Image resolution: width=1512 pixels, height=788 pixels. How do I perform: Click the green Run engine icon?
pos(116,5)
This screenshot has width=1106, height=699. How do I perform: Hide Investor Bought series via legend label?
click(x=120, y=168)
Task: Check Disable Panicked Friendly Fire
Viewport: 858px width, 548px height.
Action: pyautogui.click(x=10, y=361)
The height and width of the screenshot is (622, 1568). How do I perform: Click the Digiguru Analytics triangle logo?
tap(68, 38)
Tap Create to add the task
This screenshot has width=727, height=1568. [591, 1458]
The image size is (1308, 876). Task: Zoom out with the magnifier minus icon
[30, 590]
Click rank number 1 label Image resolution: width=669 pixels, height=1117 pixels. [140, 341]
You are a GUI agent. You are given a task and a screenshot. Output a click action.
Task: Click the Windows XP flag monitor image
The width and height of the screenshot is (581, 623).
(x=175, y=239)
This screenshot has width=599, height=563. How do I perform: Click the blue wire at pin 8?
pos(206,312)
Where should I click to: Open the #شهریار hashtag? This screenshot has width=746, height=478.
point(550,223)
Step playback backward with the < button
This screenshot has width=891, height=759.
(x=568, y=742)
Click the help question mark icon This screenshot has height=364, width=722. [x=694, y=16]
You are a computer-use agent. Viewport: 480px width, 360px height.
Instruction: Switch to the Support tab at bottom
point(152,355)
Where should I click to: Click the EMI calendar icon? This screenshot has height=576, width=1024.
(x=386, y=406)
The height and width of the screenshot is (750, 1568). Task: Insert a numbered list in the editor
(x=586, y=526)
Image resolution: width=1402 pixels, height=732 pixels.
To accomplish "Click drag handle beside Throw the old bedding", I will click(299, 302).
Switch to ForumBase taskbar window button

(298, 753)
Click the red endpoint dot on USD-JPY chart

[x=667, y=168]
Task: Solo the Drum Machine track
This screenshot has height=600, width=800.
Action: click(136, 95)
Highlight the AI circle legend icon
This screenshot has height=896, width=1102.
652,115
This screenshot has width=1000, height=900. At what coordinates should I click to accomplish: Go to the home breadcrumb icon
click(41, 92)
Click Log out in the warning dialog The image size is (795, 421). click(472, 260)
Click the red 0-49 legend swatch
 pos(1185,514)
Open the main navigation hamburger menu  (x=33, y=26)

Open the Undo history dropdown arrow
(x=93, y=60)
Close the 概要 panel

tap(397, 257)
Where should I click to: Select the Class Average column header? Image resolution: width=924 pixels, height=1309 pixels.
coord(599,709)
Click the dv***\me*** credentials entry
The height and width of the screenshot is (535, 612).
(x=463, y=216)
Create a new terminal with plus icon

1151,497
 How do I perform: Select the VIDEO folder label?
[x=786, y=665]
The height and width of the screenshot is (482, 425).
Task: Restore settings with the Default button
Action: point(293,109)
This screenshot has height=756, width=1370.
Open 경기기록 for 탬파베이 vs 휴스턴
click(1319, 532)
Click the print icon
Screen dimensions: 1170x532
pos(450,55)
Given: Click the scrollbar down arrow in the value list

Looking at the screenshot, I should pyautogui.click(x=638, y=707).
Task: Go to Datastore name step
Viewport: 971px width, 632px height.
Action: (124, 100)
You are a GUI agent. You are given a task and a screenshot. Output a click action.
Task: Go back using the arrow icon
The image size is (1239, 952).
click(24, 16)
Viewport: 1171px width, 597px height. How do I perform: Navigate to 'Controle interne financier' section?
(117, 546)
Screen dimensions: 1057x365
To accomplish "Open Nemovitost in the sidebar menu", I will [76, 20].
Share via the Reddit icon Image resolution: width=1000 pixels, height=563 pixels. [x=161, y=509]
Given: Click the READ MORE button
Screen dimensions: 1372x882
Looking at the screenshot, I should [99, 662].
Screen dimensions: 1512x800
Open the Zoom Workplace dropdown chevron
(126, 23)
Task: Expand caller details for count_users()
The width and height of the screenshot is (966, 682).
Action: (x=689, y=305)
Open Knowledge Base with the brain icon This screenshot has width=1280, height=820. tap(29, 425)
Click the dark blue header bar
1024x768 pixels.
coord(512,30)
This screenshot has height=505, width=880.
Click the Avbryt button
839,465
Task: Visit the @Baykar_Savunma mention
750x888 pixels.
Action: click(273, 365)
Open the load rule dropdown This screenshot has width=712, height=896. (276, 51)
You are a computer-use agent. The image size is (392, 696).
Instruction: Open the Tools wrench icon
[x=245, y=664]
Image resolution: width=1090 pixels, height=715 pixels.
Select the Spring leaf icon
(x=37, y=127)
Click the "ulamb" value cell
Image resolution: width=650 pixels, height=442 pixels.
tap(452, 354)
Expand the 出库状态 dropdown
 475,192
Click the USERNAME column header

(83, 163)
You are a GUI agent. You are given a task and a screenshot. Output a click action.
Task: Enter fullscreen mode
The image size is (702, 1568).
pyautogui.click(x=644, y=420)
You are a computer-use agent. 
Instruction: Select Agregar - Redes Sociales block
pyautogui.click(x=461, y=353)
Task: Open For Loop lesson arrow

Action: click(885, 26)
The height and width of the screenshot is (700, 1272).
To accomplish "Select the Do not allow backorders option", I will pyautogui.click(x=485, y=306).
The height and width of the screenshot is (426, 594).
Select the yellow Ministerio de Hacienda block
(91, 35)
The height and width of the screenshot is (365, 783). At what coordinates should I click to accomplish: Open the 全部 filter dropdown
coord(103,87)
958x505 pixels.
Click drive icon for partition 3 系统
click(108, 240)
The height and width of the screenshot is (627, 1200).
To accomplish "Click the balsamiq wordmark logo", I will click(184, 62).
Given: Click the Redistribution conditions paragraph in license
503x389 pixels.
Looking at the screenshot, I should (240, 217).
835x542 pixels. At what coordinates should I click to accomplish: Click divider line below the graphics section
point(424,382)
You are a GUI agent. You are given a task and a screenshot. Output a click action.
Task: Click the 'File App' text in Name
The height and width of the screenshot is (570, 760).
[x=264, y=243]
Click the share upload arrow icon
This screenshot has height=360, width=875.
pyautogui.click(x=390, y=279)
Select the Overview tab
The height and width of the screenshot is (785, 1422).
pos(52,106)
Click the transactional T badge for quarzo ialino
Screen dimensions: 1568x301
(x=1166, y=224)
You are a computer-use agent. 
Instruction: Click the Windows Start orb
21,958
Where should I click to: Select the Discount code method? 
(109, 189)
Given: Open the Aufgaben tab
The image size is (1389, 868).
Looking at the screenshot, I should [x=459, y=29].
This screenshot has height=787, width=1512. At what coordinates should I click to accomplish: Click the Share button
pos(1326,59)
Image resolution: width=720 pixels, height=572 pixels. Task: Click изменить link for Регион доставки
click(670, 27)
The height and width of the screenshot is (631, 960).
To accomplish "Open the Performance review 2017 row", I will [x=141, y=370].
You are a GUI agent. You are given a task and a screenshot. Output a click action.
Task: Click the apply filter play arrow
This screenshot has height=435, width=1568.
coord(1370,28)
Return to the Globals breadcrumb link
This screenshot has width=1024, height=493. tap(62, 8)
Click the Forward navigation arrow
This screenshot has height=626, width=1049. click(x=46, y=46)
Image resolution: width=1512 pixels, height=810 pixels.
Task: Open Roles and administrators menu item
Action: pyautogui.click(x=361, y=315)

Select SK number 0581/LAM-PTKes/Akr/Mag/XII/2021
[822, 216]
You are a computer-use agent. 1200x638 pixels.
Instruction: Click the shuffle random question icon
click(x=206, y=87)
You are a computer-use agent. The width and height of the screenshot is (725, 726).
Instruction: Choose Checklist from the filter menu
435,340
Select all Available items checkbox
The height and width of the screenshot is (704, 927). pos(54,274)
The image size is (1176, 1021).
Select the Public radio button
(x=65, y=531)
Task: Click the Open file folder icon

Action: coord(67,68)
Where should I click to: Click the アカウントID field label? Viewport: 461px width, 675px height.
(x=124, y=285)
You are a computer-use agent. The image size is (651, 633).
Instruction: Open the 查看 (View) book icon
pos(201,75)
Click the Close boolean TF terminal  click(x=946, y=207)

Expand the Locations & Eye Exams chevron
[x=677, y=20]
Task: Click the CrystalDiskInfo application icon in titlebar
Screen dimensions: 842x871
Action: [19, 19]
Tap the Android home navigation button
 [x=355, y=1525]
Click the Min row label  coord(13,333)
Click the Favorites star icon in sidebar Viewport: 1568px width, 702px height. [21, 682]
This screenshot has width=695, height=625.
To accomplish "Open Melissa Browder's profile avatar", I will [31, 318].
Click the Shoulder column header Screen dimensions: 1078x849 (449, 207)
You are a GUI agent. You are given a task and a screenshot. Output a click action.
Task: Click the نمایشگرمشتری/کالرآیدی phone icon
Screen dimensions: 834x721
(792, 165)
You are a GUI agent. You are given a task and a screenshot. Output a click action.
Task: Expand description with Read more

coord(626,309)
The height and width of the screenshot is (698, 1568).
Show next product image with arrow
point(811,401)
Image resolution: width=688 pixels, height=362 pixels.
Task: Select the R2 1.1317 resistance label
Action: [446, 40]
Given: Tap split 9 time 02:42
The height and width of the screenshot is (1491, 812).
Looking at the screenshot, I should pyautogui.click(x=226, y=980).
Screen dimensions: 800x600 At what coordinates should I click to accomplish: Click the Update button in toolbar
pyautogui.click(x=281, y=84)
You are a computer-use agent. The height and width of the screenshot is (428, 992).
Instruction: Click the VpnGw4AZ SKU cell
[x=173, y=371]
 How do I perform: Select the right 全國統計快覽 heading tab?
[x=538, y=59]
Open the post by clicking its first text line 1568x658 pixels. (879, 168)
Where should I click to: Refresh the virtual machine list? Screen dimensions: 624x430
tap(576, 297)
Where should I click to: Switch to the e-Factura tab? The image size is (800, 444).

..........

# TRY IT
What is the number of lines in the data that include the word "text"? State only that number.

# TASK RESPONSE
2